Vuelta de tuerca en Egipto

Retomo el blog tras un largo silencio estival. Recupero un artículo mío que publicó hace unos días el diario El País en su sección de Internacional: "Vuelta de tuerca en Egipto". Mientras tanto sigo de cerca lo que ocurre en Siria y escribiré sobre el tema en mi entrada de mañana.

Las aguas han retornado su cauce. Con el derrocamiento de Morsi y la brutal represión de las acampadas islamistas, los militares han cortado de raíz el errático experimento democrático egipcio. Recuperan así el protagonismo en una escena que nunca llegaron a abandonar por completo, ya que durante todo este tiempo mantuvieron su control sobre el Estado profundo representado por las fuerzas de seguridad y los aparatos de inteligencia.

Desde la caída de Mubarak, los militares han venido manipulando al conjunto de las fuerzas políticas y fomentando las disputas interpartidistas. Primero se aproximaron a los Hermanos Musulmanes y a los salafistas a los que enfrentaron con los sectores revolucionarios, que acabaron boicoteando las elecciones legislativas y denunciaron la existencia de un pacto secreto entre religiosos y militares para repartirse el poder. En el golpe del 3 de julio se aliaron con laicos, liberales, izquierdistas y coptos, todos ellos hastiados por el autoritarismo de Morsi y preocupados por la islamización del país. Al respaldar el derrocamiento de un gobierno legítimo, la oposición ha hipotecado su futuro convirtiéndose en un cooperador necesario de los militares.

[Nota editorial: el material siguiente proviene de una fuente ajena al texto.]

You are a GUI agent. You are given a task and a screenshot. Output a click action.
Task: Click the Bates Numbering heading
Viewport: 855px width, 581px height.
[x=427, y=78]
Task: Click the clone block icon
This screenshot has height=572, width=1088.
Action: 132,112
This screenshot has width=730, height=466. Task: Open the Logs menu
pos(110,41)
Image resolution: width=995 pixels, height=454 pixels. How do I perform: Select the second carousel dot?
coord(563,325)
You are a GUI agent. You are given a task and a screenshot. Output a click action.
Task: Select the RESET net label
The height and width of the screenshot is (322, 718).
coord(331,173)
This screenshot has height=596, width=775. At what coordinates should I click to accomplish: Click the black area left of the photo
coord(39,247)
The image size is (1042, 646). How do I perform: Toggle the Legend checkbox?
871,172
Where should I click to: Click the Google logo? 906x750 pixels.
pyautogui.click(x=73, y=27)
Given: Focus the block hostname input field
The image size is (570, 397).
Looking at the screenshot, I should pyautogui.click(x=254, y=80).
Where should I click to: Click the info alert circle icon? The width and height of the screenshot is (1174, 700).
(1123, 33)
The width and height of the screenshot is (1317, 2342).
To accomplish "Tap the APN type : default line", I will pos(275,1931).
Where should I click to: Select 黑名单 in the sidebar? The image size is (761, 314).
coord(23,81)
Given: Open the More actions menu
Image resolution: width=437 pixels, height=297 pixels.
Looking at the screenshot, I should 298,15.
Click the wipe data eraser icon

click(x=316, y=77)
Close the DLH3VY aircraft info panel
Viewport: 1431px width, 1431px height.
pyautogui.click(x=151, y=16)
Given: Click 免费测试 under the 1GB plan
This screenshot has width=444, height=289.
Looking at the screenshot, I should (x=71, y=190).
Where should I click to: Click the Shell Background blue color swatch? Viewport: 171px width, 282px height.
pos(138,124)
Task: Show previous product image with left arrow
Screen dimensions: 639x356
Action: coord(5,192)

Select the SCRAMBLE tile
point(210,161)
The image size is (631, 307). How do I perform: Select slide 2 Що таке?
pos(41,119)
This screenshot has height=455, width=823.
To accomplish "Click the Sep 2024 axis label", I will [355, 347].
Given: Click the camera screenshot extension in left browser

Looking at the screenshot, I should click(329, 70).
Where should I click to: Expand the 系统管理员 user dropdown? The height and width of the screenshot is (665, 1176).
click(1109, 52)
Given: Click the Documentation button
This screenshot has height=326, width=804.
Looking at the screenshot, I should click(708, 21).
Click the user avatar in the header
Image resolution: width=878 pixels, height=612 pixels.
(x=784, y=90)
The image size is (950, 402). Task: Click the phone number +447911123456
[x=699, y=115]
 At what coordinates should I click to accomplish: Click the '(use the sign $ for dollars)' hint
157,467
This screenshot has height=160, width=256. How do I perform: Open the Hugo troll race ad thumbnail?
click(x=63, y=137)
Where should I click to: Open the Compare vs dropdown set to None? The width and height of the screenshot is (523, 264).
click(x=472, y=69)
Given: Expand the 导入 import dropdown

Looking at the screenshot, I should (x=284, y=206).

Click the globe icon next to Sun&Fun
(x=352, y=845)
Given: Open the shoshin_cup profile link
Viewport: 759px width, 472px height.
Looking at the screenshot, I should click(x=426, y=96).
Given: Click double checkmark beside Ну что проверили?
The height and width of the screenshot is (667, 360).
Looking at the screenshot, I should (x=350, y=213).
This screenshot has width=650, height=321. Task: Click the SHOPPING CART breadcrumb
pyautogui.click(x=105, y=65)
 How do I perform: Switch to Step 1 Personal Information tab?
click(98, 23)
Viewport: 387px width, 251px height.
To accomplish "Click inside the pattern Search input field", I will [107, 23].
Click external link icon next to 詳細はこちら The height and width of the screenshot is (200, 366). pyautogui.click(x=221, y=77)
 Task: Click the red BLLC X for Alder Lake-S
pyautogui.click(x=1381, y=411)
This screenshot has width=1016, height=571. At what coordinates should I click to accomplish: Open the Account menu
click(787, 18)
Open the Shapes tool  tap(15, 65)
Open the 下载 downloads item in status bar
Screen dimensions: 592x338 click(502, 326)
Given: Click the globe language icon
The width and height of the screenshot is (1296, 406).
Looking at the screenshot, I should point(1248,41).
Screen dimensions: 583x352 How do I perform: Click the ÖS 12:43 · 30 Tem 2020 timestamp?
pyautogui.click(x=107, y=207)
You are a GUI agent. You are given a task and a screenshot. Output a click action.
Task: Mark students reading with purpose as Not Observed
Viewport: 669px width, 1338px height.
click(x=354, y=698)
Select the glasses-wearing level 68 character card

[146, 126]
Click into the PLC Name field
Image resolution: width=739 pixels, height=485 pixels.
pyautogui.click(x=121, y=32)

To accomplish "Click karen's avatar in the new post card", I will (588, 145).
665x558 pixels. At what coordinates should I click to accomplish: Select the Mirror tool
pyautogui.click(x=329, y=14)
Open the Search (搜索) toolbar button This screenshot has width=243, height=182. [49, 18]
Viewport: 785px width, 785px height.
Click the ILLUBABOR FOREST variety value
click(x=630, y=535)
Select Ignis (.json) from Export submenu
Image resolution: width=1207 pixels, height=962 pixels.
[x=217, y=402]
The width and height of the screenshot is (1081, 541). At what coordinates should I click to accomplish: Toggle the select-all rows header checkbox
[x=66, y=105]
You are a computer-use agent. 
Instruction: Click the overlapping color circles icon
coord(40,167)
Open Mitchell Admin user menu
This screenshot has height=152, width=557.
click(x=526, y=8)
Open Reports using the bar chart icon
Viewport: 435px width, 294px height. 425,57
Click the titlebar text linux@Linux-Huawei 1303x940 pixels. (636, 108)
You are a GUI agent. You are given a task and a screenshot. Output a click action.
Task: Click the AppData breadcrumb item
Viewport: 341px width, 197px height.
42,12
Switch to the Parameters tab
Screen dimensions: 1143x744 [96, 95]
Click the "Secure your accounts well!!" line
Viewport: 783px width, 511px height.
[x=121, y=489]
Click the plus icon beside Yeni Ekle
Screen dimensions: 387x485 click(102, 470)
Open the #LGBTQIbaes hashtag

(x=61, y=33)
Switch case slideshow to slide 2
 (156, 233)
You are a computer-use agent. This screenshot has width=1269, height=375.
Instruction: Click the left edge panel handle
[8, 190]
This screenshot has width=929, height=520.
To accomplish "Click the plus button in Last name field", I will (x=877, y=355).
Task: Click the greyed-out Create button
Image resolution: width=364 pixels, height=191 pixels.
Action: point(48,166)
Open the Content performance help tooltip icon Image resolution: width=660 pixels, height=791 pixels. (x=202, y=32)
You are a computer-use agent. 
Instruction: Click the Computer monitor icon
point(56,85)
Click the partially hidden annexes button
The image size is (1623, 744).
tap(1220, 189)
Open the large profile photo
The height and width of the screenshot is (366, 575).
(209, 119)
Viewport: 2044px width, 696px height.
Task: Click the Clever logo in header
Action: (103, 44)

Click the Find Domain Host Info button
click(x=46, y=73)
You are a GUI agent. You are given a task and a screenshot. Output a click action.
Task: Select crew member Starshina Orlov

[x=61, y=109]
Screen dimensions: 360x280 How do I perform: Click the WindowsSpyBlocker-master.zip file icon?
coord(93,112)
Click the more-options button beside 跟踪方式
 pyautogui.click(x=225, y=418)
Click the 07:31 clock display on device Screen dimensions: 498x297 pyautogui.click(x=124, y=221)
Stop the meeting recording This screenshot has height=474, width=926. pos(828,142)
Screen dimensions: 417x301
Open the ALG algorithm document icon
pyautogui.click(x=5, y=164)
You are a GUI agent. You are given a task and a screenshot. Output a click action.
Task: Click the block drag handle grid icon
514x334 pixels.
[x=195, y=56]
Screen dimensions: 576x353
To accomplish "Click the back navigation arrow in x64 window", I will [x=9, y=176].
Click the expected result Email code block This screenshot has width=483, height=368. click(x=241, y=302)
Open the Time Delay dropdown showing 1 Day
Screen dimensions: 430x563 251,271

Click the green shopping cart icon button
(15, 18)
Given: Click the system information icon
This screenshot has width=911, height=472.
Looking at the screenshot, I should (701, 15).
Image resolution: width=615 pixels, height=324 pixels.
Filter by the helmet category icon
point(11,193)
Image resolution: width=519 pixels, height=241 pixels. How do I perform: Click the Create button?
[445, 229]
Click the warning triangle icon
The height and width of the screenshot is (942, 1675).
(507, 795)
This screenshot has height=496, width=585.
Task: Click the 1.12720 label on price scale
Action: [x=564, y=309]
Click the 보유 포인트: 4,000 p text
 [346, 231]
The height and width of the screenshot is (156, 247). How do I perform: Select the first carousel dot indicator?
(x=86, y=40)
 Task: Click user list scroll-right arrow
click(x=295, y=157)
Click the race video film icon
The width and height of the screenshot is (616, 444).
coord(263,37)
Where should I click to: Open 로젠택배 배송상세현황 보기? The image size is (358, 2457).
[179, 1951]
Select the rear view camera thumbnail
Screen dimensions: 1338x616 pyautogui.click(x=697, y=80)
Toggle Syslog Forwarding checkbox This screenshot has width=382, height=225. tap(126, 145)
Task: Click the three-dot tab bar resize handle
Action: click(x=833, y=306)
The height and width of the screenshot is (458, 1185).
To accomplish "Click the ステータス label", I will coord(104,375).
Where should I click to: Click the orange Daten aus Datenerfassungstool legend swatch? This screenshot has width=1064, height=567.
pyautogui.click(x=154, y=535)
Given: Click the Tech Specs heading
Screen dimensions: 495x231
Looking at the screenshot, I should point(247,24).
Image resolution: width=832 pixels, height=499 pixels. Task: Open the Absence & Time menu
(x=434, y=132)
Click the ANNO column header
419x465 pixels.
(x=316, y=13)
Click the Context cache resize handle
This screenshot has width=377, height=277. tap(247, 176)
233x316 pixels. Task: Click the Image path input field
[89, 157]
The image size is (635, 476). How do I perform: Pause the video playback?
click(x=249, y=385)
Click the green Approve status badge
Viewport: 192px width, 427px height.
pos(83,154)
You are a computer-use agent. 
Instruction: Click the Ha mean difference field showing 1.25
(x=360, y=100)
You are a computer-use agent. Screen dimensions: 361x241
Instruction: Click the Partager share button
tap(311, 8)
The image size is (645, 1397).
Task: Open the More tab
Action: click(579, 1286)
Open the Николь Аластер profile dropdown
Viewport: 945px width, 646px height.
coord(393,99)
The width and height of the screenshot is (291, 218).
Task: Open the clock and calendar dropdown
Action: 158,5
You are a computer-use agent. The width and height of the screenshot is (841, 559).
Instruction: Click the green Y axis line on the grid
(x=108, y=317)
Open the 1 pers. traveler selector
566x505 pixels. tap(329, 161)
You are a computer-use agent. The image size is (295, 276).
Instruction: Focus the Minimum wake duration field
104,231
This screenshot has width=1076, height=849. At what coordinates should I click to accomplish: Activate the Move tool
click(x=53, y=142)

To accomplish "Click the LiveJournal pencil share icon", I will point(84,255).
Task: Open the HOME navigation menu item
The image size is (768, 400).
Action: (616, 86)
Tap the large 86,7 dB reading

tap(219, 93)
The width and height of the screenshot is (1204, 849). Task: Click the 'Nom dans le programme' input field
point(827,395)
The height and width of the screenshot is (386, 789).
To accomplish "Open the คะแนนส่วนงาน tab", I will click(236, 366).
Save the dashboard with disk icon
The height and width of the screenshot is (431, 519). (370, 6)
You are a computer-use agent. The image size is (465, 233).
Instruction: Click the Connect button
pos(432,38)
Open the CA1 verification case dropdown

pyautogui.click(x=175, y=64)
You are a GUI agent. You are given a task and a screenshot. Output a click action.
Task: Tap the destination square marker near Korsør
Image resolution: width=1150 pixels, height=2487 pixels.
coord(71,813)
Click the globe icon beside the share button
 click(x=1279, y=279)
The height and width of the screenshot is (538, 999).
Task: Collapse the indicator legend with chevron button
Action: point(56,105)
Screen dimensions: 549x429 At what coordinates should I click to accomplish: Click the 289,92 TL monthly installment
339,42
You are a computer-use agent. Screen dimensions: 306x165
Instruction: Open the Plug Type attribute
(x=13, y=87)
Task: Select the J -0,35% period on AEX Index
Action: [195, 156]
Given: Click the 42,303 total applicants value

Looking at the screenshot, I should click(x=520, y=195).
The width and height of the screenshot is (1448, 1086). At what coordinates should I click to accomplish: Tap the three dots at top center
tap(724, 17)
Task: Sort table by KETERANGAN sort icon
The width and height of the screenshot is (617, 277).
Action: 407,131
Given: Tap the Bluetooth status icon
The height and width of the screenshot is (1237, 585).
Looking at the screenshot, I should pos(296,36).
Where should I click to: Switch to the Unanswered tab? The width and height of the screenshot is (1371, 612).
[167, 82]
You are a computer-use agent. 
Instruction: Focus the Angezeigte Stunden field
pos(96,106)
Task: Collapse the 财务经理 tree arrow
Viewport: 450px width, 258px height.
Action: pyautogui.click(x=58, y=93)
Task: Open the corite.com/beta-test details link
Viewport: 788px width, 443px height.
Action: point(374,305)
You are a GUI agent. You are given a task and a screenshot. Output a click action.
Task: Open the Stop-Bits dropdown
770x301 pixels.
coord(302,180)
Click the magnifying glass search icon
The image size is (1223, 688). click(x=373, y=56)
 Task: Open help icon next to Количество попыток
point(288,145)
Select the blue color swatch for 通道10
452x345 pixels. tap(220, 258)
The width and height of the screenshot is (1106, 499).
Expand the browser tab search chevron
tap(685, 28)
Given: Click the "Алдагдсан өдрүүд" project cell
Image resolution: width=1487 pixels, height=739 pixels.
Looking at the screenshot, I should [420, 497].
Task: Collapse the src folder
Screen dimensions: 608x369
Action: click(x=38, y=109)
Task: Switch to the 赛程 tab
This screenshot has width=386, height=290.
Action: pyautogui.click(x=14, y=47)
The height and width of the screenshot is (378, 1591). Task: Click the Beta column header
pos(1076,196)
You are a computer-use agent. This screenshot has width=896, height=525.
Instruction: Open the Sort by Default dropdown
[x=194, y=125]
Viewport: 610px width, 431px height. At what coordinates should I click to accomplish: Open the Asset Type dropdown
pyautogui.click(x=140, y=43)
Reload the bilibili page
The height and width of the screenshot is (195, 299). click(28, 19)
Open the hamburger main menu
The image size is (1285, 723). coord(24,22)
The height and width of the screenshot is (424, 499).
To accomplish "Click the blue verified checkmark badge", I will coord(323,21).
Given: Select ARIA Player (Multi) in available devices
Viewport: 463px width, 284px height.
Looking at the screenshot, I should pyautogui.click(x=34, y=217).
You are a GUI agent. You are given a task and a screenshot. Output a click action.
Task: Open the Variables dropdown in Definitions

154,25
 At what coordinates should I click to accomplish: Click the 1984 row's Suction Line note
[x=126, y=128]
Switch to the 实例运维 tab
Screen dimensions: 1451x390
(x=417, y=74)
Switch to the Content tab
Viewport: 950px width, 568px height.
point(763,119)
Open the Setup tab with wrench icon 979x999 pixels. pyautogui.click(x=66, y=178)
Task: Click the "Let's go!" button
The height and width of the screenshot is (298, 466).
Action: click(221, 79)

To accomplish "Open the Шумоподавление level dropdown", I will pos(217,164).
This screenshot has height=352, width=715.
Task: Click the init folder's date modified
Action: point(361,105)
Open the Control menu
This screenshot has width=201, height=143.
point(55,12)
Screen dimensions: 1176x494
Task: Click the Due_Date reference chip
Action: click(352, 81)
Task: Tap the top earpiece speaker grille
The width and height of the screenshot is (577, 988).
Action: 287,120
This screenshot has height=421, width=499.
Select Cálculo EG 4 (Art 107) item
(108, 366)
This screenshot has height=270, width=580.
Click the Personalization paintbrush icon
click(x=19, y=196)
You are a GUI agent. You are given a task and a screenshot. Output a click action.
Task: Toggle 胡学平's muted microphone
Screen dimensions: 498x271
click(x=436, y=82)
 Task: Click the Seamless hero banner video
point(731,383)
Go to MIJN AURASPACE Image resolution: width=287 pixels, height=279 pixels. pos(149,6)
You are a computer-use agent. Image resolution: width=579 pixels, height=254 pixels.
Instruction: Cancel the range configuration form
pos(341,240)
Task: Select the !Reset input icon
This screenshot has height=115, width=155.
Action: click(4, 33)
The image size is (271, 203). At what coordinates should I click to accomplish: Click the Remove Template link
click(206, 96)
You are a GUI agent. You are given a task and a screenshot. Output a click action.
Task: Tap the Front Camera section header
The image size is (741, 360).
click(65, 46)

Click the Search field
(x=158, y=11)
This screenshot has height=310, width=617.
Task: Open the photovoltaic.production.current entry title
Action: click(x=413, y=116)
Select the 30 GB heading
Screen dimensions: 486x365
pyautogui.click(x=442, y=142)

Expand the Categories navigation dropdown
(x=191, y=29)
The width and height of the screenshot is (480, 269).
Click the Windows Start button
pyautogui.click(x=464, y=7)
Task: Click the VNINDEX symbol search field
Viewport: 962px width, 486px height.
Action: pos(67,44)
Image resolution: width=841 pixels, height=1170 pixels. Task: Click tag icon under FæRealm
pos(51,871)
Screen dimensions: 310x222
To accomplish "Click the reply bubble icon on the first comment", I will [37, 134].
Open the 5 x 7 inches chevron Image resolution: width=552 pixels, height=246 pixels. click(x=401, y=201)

Con esta exitosa estrategia, los militares han conseguido preservar sus innumerables privilegios y el vasto imperio económico laboriosamente erigido durante las pasadas seis décadas. Además, la confusión que ha presidido la transición les ha apuntalado como garantes del orden y la estabilidad entre una parte significativa de la población. Esta narrativa ha terminado por ser asumida por las potencias regionales que, como en el caso de Israel, han respaldado el golpe. También Arabia Saudí y otras petromonarquías le han dado su bendición al inyectar 12.000 millones de dólares para evitar el colapso de la economía egipcia y, de paso, reforzar las posiciones de los sectores salafistas, los principales beneficiados de la probable ilegalización de la Hermandad. Esta ayuda vuelve a poner de manifiesto la santa alianza entre petróleo y salafismo, pero también la creciente irrelevancia de EE UU y la UE en la región, ya que sus iniciativas para evitar un baño de sangre fueron sistemáticamente ignoradas.

Los Hermanos Musulmanes son, sin duda, el gran perdedor. En tan sólo unas semanas han pasado de controlar los poderes ejecutivo y legislativo a estar al borde de la ilegalización. El encarcelamiento de sus principales dirigentes ha descabezado la organización, que se encuentra en un estado de shock psicológico del que tardará en recuperarse. Además, la brutal represión de la que han sido objeto podría favorecer la emergencia de un nuevo liderazgo deseoso de tomarse la justicia por sus manos. Las dos opciones a las que se enfrenta la Hermandad son igualmente descorazonadoras. Ilegalización y represión, como ocurriera en época de Naser. Alegalidad y relativa tolerancia, como pasó con Mubarak, siempre y cuando acepten dócilmente la nueva repartición de poder. Ante este escenario no puede descartarse por completo el surgimiento de alguna excisión entre sus filas que adopte un discurso más beligerante e, incluso, abogue por el empleo de las armas, opción que ofrecería a los militares el argumentario idóneo para adoptar una estrategia erradicadora.